Jump to: navigation, search

Contents

About

Recent fsarchiver version comes with support for four different compression algorithms:

  • lzo: it is very fast compression but it does not compress well. You can use it if you have a very slow cpu
  • gzip: it is the most common compression algorithm. It's quite fast and the compression ratio is good.
  • bzip2: it is a quite slow compression algorithm, but it has a very good compression ratio.
  • lzma: it's a quite recent algorithm. It has an excellent compression ratio but it's very slow to compress and quite fast to decompress.

Each algorithm provides several levels of speed/efficiency. The compression algorithm you will use depends on how fast your processor is, how much disk space you have, and how big the archive can be. By default, fsarchiver is compressing using gzip with its sixth level of compression.

Installation

All these compression algorithms are implemented in libraries that fsarchiver is using. It means you need these libraries to be installed on your computer to compile fsarchiver with the support for these compression algorithms. gzip and bzip2 are very common so it must not be a problem. lzo is not always installed so you may have to install it, or to disable the support for lzo compression. The lzma algorithm is implemented in liblzma. This library is very recent: it comes with a package called xz utils (it was called lzma-utils before), and this library is not yet bundled with linux distributions. So you will have to install it yourself, or you can disable the support for lzma compression when you compile fsarchiver. If you have problems to compile fsarchiver from sources, it's recommended to use the static binary since it does not require any library to work, and it supports everything that fsarchiver can do.

Multi-threading

fsarchiver is able to do multi-threading. Unlike many compression programs that can use only one cpu to compress, fsarchiver can use all the power of your cpus if you have a a cpu with multiple cores (dual-core, quad-core) or more that one cpu.

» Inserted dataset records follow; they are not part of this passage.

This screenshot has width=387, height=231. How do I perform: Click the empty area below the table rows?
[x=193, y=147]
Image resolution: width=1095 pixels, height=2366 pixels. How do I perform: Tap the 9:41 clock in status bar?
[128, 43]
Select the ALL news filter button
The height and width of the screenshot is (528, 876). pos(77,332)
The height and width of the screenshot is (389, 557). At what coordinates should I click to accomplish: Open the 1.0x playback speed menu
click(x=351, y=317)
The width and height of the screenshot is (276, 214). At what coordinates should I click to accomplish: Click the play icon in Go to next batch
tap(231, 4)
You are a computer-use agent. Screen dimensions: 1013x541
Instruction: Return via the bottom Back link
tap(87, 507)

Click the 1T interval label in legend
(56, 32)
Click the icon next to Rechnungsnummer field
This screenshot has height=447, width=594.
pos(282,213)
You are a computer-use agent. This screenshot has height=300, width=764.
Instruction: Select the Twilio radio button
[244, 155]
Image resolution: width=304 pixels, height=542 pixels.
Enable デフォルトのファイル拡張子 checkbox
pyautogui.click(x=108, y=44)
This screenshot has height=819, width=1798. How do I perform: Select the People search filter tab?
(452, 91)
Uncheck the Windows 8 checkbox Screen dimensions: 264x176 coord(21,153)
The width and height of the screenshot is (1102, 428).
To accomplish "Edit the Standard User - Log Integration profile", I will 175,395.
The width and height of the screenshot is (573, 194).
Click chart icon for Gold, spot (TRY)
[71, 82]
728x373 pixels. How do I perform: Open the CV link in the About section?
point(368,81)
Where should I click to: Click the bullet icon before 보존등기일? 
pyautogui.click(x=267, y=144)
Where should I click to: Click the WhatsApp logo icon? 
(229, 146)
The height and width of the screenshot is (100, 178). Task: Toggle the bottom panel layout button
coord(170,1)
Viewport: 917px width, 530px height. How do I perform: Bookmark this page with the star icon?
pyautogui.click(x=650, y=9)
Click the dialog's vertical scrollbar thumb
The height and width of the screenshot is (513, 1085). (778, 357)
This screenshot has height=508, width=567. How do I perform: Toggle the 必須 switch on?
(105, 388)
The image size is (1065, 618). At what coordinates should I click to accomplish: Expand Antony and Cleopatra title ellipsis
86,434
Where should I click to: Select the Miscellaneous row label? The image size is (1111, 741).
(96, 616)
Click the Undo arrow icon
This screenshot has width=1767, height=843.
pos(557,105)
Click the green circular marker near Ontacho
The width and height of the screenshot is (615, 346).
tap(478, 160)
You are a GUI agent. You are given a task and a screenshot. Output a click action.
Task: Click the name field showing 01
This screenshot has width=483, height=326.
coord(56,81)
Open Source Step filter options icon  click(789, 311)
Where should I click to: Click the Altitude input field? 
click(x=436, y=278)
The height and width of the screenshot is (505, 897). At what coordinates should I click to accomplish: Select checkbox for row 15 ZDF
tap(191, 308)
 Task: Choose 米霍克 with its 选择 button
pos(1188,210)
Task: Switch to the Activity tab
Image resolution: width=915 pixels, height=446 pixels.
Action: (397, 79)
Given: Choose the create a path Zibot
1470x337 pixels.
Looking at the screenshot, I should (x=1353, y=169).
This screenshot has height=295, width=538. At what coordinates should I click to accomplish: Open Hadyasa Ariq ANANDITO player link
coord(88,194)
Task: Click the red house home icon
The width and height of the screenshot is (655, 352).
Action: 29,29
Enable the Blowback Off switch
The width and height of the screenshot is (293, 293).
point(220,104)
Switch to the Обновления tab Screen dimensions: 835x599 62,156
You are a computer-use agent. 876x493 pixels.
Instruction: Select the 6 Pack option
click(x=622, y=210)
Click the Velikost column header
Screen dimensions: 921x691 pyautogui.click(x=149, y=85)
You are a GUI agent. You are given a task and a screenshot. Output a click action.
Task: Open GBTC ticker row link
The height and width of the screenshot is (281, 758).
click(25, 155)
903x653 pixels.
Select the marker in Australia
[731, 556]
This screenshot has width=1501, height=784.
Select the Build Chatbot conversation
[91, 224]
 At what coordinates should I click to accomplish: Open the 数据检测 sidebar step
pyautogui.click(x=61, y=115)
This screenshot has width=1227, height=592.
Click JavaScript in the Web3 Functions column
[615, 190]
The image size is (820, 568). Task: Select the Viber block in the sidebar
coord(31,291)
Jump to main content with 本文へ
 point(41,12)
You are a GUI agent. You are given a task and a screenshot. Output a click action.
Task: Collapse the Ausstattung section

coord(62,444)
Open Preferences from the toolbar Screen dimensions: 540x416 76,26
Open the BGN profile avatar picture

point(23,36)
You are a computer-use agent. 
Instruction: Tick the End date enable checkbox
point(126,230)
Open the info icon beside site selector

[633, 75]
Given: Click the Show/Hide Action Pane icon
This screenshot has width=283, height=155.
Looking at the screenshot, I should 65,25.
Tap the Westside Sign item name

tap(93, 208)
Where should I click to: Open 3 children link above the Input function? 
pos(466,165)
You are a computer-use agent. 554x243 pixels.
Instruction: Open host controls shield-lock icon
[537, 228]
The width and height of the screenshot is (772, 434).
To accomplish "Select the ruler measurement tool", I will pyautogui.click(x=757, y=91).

It means that it can compress about four times faster on a computer with a quad-core processor for instance.

By default, fsarchiver just creates one compression threads, so it just uses one processor. To enable the multi-threading compression/decompression, you have to run fsarchiver with option -j X, where X is the number of compression threads you want. In general, it's good to have as many compression jobs as there are processors/cores available, except if you want to leave enough power for other tasks. If you have a processor with multiple cores, you can combine the multi-threading compression with a very high compression level. That way you will have a very good compression ratio and it should not take too much time to compress. Keep in mind that you can use the multi-threading option at compression as well as decompression, even if it's more interesting at compression which needs more power.

Compression levels available

FSArchiver-0.3.6 (and more recent versions) provides nine different compression levels. You can choose the compression level to use when you create an archive (by doing a savefs or savedir). You just have to use option -z X where X is the level to use. when you use a low number, the compression will be very quick and less efficient. The memory requirement for compressing and decompressing will be small. The higher the compression level is, the better the compression will be and the smaller the archive will be. But good compression levels will require a lot of time, and also the memory requirement can be very big.

Level Equivalent
1 lzo -3
2 gzip -3
3 gzip -6
4 gzip -9
5 bzip2 -2
6 bzip2 -5
7 lzma -1
8 lzma -6
9 lzma -9

High compression levels

bzip2 and lzma are the best compression algorithms available with fsarchiver. In general, bzip2 is 15% better than gzip, and lzma is 15% better than bzip2. Better means that the archive is 15% smaller in these examples.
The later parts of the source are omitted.